-- Start INFORMATION SHOWN --

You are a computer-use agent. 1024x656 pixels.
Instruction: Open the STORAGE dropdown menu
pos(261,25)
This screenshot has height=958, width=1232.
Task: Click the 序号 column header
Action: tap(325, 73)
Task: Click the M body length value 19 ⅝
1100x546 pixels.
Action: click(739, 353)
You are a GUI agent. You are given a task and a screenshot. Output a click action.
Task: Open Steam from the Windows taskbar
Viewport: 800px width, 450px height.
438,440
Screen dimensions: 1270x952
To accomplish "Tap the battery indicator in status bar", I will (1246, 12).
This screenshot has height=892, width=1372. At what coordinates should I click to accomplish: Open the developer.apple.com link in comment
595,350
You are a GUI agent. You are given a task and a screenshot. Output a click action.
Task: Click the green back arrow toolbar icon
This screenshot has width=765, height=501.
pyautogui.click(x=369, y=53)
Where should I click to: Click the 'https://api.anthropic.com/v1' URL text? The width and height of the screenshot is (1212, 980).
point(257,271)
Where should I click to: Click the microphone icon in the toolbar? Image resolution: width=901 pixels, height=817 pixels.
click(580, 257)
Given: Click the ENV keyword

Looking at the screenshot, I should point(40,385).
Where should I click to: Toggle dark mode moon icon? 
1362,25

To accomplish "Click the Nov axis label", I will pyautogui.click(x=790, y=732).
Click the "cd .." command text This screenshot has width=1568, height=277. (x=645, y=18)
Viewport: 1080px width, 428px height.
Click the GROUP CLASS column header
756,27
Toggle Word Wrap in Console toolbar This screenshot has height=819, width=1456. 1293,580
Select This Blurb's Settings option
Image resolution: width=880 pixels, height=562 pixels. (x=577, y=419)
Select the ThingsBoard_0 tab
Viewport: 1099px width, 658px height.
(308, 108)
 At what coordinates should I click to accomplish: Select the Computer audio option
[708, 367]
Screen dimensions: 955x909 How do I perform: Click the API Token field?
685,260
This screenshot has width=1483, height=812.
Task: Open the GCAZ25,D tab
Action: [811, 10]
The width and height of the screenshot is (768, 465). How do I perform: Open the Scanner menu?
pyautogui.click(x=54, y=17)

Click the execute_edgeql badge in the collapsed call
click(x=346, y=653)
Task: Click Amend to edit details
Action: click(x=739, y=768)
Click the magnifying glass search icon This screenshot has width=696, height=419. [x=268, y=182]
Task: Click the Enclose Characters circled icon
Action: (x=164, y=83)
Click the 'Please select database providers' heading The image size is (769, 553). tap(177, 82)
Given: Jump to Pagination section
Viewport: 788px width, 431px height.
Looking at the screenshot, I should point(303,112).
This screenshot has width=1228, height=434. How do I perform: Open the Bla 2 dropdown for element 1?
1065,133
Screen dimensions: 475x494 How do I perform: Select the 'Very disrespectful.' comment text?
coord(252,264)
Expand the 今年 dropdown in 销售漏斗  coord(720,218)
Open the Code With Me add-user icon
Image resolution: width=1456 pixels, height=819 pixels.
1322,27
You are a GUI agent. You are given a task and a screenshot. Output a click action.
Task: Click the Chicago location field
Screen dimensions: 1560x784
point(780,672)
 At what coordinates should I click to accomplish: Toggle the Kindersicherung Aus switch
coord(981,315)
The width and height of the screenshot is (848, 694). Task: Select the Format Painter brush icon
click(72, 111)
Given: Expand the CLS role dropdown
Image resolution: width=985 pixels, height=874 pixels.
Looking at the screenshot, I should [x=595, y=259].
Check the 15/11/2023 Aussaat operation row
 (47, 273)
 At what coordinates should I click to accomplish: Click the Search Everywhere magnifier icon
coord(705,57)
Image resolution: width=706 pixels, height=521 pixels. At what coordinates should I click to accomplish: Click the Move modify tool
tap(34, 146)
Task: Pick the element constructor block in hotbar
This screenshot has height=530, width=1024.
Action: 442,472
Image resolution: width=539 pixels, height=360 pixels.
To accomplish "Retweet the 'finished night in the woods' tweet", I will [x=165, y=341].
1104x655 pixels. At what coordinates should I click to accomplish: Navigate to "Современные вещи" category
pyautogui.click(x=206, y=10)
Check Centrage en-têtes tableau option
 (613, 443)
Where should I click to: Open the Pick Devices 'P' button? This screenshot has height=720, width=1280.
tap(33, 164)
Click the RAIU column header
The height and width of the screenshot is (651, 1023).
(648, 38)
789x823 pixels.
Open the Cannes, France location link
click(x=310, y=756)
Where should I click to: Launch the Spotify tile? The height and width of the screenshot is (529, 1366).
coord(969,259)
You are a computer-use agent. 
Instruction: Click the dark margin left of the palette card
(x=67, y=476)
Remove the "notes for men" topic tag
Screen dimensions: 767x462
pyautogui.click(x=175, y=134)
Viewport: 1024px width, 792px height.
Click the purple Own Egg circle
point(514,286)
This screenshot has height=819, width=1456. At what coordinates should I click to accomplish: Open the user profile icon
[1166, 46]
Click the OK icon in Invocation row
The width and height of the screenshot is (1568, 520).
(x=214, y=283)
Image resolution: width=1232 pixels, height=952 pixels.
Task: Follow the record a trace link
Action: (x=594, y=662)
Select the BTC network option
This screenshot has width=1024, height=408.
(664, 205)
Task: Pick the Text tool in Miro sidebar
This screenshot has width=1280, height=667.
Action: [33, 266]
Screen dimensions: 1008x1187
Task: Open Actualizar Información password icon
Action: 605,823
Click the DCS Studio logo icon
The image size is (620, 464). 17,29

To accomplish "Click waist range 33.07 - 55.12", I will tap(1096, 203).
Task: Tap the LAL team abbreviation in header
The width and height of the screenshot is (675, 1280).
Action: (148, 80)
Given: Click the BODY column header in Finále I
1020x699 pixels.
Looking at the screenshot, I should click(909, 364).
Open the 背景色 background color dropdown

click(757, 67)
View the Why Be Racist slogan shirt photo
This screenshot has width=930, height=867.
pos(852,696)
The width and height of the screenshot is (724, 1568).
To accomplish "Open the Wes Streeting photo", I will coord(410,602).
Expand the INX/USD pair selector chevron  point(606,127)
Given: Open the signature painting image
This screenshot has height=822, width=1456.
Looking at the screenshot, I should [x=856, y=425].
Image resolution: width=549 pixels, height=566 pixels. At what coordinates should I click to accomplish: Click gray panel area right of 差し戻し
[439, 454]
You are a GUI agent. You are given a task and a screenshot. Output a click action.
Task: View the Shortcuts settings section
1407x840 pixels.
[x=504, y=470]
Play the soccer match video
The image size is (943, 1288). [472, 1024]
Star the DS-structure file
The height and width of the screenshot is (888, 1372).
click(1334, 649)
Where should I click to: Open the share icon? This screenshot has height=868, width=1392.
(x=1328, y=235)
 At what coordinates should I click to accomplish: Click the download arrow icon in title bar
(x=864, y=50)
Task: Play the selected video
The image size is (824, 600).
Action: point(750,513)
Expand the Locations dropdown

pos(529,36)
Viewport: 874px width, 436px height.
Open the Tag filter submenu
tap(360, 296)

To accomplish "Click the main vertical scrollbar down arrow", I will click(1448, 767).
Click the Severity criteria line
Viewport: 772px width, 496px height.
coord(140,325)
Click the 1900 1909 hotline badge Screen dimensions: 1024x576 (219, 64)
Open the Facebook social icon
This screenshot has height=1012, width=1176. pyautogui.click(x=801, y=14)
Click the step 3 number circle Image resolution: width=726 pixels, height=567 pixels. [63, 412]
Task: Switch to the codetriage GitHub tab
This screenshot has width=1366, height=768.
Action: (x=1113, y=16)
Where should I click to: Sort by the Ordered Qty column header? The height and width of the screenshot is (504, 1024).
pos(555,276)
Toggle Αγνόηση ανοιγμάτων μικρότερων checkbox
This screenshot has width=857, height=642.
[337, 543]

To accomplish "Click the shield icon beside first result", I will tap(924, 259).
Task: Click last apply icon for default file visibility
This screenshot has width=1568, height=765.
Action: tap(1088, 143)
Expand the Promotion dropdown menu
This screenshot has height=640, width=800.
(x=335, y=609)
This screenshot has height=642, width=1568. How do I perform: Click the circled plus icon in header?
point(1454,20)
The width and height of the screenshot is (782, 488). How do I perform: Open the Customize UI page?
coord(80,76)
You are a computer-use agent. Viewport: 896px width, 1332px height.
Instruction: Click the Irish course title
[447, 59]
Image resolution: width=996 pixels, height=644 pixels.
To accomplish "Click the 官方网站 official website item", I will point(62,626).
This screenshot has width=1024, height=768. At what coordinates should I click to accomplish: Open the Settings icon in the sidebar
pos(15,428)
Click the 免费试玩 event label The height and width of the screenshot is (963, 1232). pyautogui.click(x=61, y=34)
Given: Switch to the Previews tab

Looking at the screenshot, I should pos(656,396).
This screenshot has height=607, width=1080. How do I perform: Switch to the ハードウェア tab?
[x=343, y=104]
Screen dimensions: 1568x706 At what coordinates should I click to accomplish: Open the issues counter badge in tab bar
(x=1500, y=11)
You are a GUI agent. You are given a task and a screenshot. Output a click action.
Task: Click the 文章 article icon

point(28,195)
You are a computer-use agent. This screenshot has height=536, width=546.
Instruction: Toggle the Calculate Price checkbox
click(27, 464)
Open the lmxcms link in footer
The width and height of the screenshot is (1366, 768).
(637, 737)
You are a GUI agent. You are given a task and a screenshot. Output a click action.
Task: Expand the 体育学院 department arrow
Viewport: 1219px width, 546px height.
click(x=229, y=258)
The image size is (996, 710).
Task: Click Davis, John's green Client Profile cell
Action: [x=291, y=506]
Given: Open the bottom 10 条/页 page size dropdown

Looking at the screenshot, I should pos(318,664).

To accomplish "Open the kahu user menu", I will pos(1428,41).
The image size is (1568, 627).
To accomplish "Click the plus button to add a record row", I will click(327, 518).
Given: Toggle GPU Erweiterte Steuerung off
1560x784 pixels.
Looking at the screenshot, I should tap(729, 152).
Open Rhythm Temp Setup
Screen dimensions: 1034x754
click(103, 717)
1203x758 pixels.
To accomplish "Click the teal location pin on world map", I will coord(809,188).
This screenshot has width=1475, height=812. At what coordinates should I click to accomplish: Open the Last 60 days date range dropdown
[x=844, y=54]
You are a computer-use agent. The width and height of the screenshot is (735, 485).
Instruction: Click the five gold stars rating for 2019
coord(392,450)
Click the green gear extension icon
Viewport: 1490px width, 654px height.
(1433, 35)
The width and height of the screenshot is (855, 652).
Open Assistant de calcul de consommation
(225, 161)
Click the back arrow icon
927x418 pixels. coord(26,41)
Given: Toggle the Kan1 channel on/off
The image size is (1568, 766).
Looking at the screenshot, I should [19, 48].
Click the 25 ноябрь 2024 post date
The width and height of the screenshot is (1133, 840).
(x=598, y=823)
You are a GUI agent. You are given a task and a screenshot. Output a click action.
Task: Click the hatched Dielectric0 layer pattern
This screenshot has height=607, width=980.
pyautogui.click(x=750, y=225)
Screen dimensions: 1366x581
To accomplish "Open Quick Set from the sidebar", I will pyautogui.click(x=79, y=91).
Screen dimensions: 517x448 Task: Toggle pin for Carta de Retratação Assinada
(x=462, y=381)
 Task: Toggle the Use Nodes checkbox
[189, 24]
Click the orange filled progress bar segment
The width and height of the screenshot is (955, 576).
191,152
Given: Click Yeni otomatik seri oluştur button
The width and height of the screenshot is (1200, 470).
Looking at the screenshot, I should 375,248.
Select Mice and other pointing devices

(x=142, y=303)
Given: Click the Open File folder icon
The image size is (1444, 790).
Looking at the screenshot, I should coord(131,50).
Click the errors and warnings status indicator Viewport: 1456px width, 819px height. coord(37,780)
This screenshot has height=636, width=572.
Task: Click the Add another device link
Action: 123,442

-- End INFORMATION SHOWN --

Please collect every line of the listing above that contains the word "option", with case counting.

Select This Blurb's Settings option
 At what coordinates should I click to accomplish: Select the Computer audio option
Check Centrage en-têtes tableau option
Select the BTC network option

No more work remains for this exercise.